Nicole avait dû apprendre à vivre avec le vide. Le décès de son époux l’avait plongée dans une profonde tristesse, malgré le soutien des amis, celui de sa sœur aussi. Mais elle était seule, dans cet appartement, et le frigo squelettique la déprimait encore plus.
Mais aujourd’hui, c’était Noël. Elle avait préparé un bon repas. Elle avait bien déjeuné et oubliait ses soucis pour la journée. C’était son cadeau pour elle-même, ne plus penser à rien.
Ses deux enfants, Anthony et Natacha, habitaient loin dorénavant. L’aîné avait brillamment réussi ses études et travaillait à Singapour pour une entreprise de transport maritime. Il s’était marié avec une Australienne, Kathy, et ils avaient deux enfants, Nicolas et Arthur. Elle ne les avait vus qu’une seule fois, il y a deux ans. Mais Anthony tentait d’organiser des Skype avec la famille pour que les petits la voient et qu’ils parlent français. La connexion n’était pas toujours très bonne et elle n’avait pas grand-chose à leur raconter. Au bout de dix minutes, les enfants parlaient anglais et quittaient la pièce. Elle restait alors toute seule face à un canapé vide, attendant sagement qu’Anthony revienne. Cela prenait parfois un peu de temps. Il s’excusait, promettait de rappeler plus tard, et raccrochait. Les rendez-vous s’étaient espacés forcément. Et le décalage horaire n’arrangeait rien.
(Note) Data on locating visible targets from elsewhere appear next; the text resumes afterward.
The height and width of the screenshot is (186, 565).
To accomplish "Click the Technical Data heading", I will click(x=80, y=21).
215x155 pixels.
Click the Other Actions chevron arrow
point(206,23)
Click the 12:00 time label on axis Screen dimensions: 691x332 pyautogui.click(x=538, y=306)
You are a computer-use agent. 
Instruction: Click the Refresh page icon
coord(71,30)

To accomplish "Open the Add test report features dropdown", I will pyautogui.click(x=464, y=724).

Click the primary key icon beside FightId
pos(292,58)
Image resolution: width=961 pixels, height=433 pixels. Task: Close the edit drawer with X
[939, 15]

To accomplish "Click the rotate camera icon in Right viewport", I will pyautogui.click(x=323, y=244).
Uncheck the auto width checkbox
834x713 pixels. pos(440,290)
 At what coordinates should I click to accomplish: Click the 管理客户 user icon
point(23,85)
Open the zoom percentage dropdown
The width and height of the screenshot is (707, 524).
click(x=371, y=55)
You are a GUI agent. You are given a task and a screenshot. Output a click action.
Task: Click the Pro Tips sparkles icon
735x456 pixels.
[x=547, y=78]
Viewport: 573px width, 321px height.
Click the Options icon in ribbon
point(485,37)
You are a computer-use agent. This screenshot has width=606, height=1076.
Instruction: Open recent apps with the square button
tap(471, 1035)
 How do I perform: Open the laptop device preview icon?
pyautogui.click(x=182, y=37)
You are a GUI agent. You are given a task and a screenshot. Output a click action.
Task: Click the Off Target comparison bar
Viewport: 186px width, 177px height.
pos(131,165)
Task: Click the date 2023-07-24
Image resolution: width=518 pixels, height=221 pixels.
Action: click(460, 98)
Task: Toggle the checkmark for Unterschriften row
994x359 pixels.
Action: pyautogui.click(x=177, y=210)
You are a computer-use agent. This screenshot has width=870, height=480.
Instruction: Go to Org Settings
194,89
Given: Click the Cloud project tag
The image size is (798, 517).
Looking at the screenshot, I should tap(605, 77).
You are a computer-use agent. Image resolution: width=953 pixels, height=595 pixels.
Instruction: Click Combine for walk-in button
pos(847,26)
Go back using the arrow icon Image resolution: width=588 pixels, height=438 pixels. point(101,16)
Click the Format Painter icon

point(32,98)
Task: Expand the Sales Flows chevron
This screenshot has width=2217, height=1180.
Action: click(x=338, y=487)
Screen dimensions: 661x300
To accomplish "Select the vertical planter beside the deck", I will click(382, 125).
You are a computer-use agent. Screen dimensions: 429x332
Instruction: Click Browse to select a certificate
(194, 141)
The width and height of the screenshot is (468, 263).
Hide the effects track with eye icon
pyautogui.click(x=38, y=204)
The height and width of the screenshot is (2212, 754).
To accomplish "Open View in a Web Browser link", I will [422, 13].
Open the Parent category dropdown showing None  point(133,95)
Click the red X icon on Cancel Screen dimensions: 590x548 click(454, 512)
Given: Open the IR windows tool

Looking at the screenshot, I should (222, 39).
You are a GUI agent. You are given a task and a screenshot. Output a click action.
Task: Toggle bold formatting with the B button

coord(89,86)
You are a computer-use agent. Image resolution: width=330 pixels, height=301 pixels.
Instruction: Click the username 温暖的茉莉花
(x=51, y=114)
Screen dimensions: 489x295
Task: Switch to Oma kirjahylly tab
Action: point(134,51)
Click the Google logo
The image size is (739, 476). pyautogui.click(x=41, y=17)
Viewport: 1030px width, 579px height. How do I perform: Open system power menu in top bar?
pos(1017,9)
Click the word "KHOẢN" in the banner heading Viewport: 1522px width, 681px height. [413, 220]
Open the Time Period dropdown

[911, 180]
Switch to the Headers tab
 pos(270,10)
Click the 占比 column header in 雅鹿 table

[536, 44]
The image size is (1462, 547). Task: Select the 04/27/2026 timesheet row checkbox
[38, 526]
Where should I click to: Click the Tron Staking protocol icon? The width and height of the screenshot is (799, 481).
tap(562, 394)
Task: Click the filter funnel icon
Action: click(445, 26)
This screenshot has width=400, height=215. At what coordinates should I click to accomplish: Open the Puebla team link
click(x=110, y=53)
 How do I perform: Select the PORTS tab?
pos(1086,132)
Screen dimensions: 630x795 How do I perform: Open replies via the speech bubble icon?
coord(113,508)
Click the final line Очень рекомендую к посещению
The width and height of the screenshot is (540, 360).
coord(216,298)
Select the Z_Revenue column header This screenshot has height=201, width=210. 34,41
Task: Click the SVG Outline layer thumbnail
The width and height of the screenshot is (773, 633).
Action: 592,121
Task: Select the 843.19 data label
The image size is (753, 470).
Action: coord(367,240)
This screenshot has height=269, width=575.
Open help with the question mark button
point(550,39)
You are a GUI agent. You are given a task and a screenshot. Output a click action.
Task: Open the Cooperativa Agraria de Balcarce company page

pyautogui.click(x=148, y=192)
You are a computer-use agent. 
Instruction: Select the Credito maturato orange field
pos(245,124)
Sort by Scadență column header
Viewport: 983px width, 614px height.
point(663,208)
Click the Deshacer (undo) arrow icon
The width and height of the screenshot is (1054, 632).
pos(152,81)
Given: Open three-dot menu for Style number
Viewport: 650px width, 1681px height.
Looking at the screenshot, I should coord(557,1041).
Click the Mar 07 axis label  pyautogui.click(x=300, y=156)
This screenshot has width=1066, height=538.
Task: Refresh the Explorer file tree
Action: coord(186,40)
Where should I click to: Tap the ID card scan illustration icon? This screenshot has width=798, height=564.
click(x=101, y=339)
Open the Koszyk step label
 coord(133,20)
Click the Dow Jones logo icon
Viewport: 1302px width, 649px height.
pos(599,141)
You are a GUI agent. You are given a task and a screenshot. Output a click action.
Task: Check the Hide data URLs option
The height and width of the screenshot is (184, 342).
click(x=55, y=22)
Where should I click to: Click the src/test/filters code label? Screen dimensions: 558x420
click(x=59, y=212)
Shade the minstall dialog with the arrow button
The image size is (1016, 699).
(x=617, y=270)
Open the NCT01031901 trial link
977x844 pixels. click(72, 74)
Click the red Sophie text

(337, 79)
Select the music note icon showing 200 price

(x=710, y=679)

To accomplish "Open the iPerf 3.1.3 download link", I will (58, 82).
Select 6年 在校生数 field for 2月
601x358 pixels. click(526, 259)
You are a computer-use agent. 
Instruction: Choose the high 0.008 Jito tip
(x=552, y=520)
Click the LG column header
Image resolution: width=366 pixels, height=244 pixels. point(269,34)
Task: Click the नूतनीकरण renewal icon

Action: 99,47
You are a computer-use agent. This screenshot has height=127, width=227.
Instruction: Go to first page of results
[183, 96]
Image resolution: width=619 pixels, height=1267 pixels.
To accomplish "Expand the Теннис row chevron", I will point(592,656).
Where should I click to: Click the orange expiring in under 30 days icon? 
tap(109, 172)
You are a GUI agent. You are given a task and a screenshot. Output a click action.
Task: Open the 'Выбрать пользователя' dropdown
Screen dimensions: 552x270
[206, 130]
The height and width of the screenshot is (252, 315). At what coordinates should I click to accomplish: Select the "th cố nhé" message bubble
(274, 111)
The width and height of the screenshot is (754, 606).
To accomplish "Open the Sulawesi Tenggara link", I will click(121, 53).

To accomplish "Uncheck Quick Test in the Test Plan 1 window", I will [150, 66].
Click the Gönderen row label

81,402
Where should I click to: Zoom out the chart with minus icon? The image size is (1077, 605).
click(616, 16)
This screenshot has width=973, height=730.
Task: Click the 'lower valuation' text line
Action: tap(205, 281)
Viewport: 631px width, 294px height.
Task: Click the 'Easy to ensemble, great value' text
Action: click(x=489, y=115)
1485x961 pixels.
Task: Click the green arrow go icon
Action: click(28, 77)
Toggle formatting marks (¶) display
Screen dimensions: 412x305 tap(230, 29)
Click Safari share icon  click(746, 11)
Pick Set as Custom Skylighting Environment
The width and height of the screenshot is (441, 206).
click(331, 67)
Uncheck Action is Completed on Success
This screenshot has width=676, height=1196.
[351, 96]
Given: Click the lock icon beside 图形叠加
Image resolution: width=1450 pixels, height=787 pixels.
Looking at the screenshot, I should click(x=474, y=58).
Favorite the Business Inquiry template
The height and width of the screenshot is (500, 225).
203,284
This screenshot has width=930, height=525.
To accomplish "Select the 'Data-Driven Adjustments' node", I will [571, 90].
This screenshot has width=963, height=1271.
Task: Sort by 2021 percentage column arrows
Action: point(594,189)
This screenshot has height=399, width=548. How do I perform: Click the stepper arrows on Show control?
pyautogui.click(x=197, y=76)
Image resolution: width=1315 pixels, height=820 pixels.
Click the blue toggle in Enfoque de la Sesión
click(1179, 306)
Même si elle était fière de la réussite de son fils, elle ne pouvait s’empêchait de regretter qu’il fût si loin. Mais ils avaient tout fait pour qu’il fasse de bonnes études, l’école c’était important à la maison. Et réussir, ça voulait dire quitter Roubaix. Elle l’avait accepté.
Natacha de son côté travaillait à Paris. Elle vivait avec son compagnon, un breton de Dinard, dans un bel appartement de la rive gauche. Elle bossait dans la communication pour un groupe international dont Nicole n’avait jamais entendu parler. A Noël, Erwan et elle avaient pris l’habitude d’aller à Marrakech, où les parents d’Erwan louaient une grande maison pour toute la famille. D’ailleurs Nicole était invitée, chaque année. Mais elle n’avait pas les moyens de se payer le billet d’avion. Et puis quels cadeaux aurait-elle offert à ces gens ? L’écart se creusait avec ses enfants, elle les voyait s’éloigner progressivement. C’était bien normal et jamais elle ne leur en fit le reproche. Natacha lui promettait des réunions Skype tous les lundis soir. Alors tous les lundis soir, Nicole se branchait sur Skype et attendait que sa fille se connecte. Cela n’arrivait pas souvent. Mais lorsqu’elles parvenaient à échanger, c’était toujours un moment joyeux. Elle regrettait qu’ils ne viennent pas la voir. Roubaix, c’était pas la jungle quand même. Elle les aurait bien reçus. Sinon, elle serait bien allée voir sa fille à Paris. Hélas, Natacha travaillait beaucoup, et n’était pas disponible le week-end. La mère ne dit rien, et se contenta de la guetter le lundi sur Skype.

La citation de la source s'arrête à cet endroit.